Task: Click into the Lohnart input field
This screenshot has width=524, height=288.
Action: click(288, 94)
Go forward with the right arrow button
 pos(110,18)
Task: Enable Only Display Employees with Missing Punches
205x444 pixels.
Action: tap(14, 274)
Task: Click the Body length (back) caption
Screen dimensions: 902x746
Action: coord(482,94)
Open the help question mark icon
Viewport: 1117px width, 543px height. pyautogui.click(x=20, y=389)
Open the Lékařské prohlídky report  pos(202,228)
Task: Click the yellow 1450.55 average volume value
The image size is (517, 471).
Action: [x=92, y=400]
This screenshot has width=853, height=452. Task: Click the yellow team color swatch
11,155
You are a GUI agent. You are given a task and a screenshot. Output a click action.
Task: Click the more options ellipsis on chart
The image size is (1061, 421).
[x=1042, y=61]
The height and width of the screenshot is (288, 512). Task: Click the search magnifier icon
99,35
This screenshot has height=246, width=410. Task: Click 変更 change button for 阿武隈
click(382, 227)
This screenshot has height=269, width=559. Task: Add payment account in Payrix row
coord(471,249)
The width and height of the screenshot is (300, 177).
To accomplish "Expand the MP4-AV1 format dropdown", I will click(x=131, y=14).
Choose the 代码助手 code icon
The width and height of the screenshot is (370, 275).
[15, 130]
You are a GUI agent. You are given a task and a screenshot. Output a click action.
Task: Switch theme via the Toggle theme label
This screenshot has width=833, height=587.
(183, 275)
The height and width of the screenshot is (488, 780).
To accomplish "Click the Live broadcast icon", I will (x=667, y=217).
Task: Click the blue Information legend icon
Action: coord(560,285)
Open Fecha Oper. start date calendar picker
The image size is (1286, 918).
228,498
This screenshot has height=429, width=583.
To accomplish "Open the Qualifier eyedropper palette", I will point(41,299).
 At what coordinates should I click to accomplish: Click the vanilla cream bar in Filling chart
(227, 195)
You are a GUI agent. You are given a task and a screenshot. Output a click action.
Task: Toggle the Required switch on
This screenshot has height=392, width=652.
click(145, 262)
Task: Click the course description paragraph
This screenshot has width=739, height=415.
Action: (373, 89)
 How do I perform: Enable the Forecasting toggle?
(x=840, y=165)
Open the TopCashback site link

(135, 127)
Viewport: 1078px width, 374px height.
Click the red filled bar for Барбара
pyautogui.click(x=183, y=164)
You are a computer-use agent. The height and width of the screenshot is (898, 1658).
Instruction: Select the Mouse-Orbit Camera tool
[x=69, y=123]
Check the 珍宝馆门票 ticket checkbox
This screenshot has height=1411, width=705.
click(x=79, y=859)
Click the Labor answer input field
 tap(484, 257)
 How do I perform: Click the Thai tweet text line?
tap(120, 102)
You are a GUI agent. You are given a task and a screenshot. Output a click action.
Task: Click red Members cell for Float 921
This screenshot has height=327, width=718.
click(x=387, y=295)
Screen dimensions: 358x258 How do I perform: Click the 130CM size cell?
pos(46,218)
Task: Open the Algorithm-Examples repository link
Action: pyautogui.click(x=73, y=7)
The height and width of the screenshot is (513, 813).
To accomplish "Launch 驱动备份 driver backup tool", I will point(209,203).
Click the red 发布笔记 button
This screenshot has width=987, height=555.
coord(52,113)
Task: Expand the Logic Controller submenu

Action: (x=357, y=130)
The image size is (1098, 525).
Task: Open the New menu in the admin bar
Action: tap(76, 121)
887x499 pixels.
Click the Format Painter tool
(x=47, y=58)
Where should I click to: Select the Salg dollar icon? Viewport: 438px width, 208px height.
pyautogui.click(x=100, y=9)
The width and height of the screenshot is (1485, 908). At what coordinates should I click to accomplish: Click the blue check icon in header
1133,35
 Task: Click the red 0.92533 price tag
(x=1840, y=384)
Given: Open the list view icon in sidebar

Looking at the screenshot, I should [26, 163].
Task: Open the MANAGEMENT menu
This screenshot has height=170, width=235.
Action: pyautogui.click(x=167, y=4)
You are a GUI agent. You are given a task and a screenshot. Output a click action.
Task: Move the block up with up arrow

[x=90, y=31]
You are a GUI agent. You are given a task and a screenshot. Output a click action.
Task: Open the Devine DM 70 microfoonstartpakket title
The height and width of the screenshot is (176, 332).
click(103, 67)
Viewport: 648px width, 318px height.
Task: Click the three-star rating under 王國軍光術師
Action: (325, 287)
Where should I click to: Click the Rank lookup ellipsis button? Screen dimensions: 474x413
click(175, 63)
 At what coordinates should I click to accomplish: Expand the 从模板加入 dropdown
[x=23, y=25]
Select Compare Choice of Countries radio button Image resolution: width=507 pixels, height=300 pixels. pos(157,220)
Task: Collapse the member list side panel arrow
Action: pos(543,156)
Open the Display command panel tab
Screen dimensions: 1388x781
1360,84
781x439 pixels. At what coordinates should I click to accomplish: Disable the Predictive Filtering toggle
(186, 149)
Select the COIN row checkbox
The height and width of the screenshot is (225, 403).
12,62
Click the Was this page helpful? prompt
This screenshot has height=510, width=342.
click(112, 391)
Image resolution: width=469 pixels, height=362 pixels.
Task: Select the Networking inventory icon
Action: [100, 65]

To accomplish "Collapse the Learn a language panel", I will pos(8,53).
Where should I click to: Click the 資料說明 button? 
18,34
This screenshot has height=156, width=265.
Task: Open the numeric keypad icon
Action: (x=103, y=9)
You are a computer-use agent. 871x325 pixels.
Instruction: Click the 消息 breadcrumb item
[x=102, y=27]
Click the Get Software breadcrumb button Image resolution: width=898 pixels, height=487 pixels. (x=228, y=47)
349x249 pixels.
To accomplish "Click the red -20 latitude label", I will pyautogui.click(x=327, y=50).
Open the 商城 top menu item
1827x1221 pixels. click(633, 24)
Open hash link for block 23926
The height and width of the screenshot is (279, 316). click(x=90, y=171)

★ ★ ★

▶ [Problem to work on]:
An exact copy of every record above is required.

▶ [Written solution]:
Task: Click into the Lohnart input field
This screenshot has width=524, height=288.
Action: click(288, 94)
Go forward with the right arrow button
 pos(110,18)
Task: Enable Only Display Employees with Missing Punches
205x444 pixels.
Action: tap(14, 274)
Task: Click the Body length (back) caption
Screen dimensions: 902x746
Action: coord(482,94)
Open the help question mark icon
Viewport: 1117px width, 543px height. pyautogui.click(x=20, y=389)
Open the Lékařské prohlídky report  pos(202,228)
Task: Click the yellow 1450.55 average volume value
The image size is (517, 471).
Action: [x=92, y=400]
This screenshot has width=853, height=452. Task: Click the yellow team color swatch
11,155
You are a GUI agent. You are given a task and a screenshot. Output a click action.
Task: Click the more options ellipsis on chart
The image size is (1061, 421).
[x=1042, y=61]
The height and width of the screenshot is (288, 512). Task: Click the search magnifier icon
99,35
This screenshot has height=246, width=410. Task: Click 変更 change button for 阿武隈
click(382, 227)
This screenshot has height=269, width=559. Task: Add payment account in Payrix row
coord(471,249)
The width and height of the screenshot is (300, 177).
To accomplish "Expand the MP4-AV1 format dropdown", I will click(x=131, y=14).
Choose the 代码助手 code icon
The width and height of the screenshot is (370, 275).
[15, 130]
You are a GUI agent. You are given a task and a screenshot. Output a click action.
Task: Switch theme via the Toggle theme label
This screenshot has width=833, height=587.
(183, 275)
The height and width of the screenshot is (488, 780).
To accomplish "Click the Live broadcast icon", I will (x=667, y=217).
Task: Click the blue Information legend icon
Action: coord(560,285)
Open Fecha Oper. start date calendar picker
The image size is (1286, 918).
228,498
This screenshot has height=429, width=583.
To accomplish "Open the Qualifier eyedropper palette", I will point(41,299).
 At what coordinates should I click to accomplish: Click the vanilla cream bar in Filling chart
(227, 195)
You are a GUI agent. You are given a task and a screenshot. Output a click action.
Task: Toggle the Required switch on
This screenshot has height=392, width=652.
click(145, 262)
Task: Click the course description paragraph
This screenshot has width=739, height=415.
Action: (373, 89)
 How do I perform: Enable the Forecasting toggle?
(x=840, y=165)
Open the TopCashback site link

(135, 127)
Viewport: 1078px width, 374px height.
Click the red filled bar for Барбара
pyautogui.click(x=183, y=164)
You are a computer-use agent. The height and width of the screenshot is (898, 1658).
Instruction: Select the Mouse-Orbit Camera tool
[x=69, y=123]
Check the 珍宝馆门票 ticket checkbox
This screenshot has height=1411, width=705.
click(x=79, y=859)
Click the Labor answer input field
 tap(484, 257)
 How do I perform: Click the Thai tweet text line?
tap(120, 102)
You are a GUI agent. You are given a task and a screenshot. Output a click action.
Task: Click red Members cell for Float 921
This screenshot has height=327, width=718.
click(x=387, y=295)
Screen dimensions: 358x258 How do I perform: Click the 130CM size cell?
pos(46,218)
Task: Open the Algorithm-Examples repository link
Action: pyautogui.click(x=73, y=7)
The height and width of the screenshot is (513, 813).
To accomplish "Launch 驱动备份 driver backup tool", I will point(209,203).
Click the red 发布笔记 button
This screenshot has width=987, height=555.
coord(52,113)
Task: Expand the Logic Controller submenu

Action: (x=357, y=130)
The image size is (1098, 525).
Task: Open the New menu in the admin bar
Action: tap(76, 121)
887x499 pixels.
Click the Format Painter tool
(x=47, y=58)
Where should I click to: Select the Salg dollar icon? Viewport: 438px width, 208px height.
pyautogui.click(x=100, y=9)
The width and height of the screenshot is (1485, 908). At what coordinates should I click to accomplish: Click the blue check icon in header
1133,35
 Task: Click the red 0.92533 price tag
(x=1840, y=384)
Given: Open the list view icon in sidebar

Looking at the screenshot, I should [26, 163].
Task: Open the MANAGEMENT menu
This screenshot has height=170, width=235.
Action: pyautogui.click(x=167, y=4)
You are a GUI agent. You are given a task and a screenshot. Output a click action.
Task: Move the block up with up arrow

[x=90, y=31]
You are a GUI agent. You are given a task and a screenshot. Output a click action.
Task: Open the Devine DM 70 microfoonstartpakket title
The height and width of the screenshot is (176, 332).
click(103, 67)
Viewport: 648px width, 318px height.
Task: Click the three-star rating under 王國軍光術師
Action: (325, 287)
Where should I click to: Click the Rank lookup ellipsis button? Screen dimensions: 474x413
click(175, 63)
 At what coordinates should I click to accomplish: Expand the 从模板加入 dropdown
[x=23, y=25]
Select Compare Choice of Countries radio button Image resolution: width=507 pixels, height=300 pixels. pos(157,220)
Task: Collapse the member list side panel arrow
Action: pos(543,156)
Open the Display command panel tab
Screen dimensions: 1388x781
1360,84
781x439 pixels. At what coordinates should I click to accomplish: Disable the Predictive Filtering toggle
(186, 149)
Select the COIN row checkbox
The height and width of the screenshot is (225, 403).
12,62
Click the Was this page helpful? prompt
This screenshot has height=510, width=342.
click(112, 391)
Image resolution: width=469 pixels, height=362 pixels.
Task: Select the Networking inventory icon
Action: [100, 65]

To accomplish "Collapse the Learn a language panel", I will pos(8,53).
Where should I click to: Click the 資料說明 button? 
18,34
This screenshot has height=156, width=265.
Task: Open the numeric keypad icon
Action: (x=103, y=9)
You are a computer-use agent. 871x325 pixels.
Instruction: Click the 消息 breadcrumb item
[x=102, y=27]
Click the Get Software breadcrumb button Image resolution: width=898 pixels, height=487 pixels. (x=228, y=47)
349x249 pixels.
To accomplish "Click the red -20 latitude label", I will pyautogui.click(x=327, y=50).
Open the 商城 top menu item
1827x1221 pixels. click(633, 24)
Open hash link for block 23926
The height and width of the screenshot is (279, 316). click(x=90, y=171)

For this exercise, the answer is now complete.